I admit this is a difficult subject. But I don't see any answers in following the lead of scientists who tend to see human experience through a materialistic lens, and thus (imo) make certain unwarranted assumptions about brain development among the young, e.g. teenagers, in order to explain teens' poor decisions. For what scientists seem to see as the chief evidence of immature brain development—i.e., that teenagers make poor decisions—is, I think, also their weakest evidence. For if (as they say) poor decisions are the result of immaturity in the brain core, not a lack of wisdom and/or life experience, then according to the laws of probability teenagers ought to make right decisions as often as they make wrong decisions. For if one doesn’t know which is the right choice in a multiple-choice test between A and B, one is likely to get the correct answer half the time. But many teenagers demonstrate a tendency to make the wrong choice. IMO it is much more likely, for example, that a 17-year old girl who is raised by an emotionally-distant and unloving father is going to end up with the same type of loser in a boyfriend. And so, primarily speaking, I think the cause for poor decisions among teenagers is a question of whether they are taught and exampled wisdom and are willing to retain it. I hasten to say that some teenagers, esp. those raised in the fear of the Lord, often make very wise decisions the majority of the time. So in the case of a teenager’s pattern of poor decisions, I think what primarily is lacking is wisdom, not brain core development, with parents being a mitigating factor.
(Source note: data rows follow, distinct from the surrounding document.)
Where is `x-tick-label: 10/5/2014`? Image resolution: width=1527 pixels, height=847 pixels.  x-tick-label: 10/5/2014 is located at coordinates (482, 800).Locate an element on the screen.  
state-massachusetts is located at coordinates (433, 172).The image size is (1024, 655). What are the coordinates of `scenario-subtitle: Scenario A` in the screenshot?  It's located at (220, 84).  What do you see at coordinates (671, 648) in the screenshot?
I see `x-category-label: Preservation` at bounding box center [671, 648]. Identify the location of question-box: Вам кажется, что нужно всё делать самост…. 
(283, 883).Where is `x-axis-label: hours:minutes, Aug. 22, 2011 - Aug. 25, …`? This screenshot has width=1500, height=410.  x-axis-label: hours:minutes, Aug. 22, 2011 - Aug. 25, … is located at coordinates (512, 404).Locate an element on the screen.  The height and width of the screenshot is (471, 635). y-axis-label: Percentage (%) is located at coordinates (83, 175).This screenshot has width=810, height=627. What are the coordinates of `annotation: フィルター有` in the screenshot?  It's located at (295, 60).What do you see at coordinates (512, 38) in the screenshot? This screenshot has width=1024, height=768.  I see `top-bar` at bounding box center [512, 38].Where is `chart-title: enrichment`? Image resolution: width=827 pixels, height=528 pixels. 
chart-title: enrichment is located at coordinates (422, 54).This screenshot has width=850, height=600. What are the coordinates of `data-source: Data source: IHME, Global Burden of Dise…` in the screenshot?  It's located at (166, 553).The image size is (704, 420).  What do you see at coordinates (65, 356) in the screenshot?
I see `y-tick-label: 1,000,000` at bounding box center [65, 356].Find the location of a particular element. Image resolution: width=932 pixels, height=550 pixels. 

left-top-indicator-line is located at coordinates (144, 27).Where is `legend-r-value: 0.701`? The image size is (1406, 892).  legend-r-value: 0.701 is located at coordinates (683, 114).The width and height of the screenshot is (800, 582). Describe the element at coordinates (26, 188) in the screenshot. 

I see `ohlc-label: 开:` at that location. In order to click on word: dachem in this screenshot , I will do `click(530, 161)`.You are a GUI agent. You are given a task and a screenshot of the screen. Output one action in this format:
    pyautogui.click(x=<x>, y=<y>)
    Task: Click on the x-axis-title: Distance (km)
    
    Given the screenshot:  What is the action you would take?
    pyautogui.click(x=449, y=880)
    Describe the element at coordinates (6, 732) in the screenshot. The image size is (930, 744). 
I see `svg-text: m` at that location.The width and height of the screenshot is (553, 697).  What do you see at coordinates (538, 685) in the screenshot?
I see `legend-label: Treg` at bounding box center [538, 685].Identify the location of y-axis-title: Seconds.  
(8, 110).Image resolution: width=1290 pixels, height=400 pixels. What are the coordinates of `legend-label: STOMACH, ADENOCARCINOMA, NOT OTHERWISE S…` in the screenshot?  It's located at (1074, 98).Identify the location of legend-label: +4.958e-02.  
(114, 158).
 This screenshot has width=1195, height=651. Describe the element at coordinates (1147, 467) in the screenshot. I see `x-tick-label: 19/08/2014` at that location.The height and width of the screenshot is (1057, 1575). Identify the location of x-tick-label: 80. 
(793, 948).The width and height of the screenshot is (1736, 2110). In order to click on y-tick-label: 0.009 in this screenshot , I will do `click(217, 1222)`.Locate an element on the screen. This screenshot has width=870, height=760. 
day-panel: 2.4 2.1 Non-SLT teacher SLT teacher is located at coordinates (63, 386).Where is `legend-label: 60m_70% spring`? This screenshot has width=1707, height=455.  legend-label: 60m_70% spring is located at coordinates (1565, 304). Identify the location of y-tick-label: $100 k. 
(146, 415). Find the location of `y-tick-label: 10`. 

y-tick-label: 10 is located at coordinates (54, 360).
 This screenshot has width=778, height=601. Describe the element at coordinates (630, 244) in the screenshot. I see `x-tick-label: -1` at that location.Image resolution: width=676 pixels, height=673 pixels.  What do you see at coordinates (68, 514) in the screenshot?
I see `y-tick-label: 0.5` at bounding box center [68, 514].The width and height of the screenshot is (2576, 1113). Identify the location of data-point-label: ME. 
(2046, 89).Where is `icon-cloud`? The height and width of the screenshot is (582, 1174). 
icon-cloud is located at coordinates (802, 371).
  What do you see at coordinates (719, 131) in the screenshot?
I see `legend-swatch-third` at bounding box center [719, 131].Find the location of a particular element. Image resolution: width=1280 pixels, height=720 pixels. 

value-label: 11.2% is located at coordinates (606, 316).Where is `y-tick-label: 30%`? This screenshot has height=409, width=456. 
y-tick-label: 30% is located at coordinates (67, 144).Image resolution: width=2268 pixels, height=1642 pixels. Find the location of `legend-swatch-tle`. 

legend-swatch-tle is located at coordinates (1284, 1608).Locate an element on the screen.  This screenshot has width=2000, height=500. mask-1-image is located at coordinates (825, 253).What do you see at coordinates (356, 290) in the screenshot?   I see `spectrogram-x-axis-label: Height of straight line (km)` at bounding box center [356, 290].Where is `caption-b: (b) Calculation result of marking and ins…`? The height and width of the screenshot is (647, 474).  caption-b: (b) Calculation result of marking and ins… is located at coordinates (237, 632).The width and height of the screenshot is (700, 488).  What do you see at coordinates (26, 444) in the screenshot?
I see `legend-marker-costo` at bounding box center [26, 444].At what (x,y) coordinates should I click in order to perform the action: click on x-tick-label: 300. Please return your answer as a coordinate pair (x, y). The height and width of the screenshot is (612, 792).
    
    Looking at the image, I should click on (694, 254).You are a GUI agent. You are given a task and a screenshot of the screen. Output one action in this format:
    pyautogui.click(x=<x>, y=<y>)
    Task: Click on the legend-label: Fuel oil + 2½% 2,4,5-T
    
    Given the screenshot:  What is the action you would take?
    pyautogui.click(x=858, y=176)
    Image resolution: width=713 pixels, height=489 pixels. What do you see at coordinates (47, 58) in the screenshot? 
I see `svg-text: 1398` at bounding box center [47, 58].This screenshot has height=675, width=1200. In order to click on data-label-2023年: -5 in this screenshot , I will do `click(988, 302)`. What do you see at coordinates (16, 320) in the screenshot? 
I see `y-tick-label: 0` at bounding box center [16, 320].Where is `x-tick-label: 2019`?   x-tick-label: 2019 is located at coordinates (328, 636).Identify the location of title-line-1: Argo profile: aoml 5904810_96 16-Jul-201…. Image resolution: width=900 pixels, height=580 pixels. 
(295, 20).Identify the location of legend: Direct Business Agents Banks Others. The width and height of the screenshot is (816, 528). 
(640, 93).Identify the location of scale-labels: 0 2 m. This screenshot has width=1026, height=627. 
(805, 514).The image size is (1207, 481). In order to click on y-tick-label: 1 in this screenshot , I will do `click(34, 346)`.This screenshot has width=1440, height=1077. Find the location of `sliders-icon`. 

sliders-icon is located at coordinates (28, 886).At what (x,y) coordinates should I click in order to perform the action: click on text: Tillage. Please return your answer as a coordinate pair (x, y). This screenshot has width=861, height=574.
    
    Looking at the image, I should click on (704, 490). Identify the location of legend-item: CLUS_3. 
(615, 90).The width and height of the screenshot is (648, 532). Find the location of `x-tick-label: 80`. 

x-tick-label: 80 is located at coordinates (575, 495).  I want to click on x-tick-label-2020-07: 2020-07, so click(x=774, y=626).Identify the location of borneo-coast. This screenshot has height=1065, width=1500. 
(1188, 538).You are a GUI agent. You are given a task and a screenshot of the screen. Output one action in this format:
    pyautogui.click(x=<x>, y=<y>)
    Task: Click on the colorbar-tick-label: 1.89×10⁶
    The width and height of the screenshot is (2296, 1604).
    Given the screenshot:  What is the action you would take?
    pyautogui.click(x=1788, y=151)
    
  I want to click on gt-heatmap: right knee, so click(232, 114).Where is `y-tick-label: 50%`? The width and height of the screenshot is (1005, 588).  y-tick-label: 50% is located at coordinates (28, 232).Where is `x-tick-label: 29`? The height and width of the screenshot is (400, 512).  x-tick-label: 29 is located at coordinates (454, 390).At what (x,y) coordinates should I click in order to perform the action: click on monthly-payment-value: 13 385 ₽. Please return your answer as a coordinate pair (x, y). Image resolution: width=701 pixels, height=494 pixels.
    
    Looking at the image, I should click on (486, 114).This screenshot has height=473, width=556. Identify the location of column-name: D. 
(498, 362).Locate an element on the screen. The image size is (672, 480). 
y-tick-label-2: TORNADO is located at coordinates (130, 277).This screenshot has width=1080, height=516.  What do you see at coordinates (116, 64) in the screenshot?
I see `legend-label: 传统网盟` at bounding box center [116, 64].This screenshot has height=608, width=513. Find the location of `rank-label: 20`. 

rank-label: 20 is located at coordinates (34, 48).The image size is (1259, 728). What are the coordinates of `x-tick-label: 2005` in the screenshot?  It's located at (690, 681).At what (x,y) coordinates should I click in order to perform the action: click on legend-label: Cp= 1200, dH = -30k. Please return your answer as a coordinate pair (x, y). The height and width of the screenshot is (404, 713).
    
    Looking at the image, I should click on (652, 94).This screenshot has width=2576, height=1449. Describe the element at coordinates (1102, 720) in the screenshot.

One last, if incidental, note. I don’t think Christ felt shame about His nakedness. I believe the reason for this is because He was born without the form of the knowledge of good and evil which Adam obtained in eating the forbidden fruit and which he passed down to his descendents. I believe Christ escaped this form of knowledge due to His virgin birth. Interestingly, the Messianic section in Ps. 22 which speaks to the naked state experienced by a crucified victim, is, in the mouth of the Messiah, not expressed as nakedness as such. He does not say, “I saw my nakedness,” but rather, “They may tell all my bones,” a natural way a man who had no shame about his nakedness might express his unclothed state. Of course, for the benefit of others Christ dressed himself during his life. As for the believer, I think he will be delivered from Adam’s form of knowledge once he dies, leaving him in a state where again he experiences no shame in his nakedness. But this leaves open the question why people seem clothed in heaven. I don’t know if I have an exact answer for that, except that it may be for the benefit of those on earth still born with Adam’s form of knowledge during the Millenium, among whom I think the citizens of the New Jerusalem may have some interaction. I realize this touches on eschaetology and opens a can of worms for a lot of people (including myself), a subject I pretty much steer away from because I don’t feel overly competent discussing it. But to continue a discussion in this vien may be touching on too much minutia in this thread, anyway.
In any event, thanks for listening to this long explanation. I grant that we’re trying to fit a lot of puzzle pieces together—not an easy thing!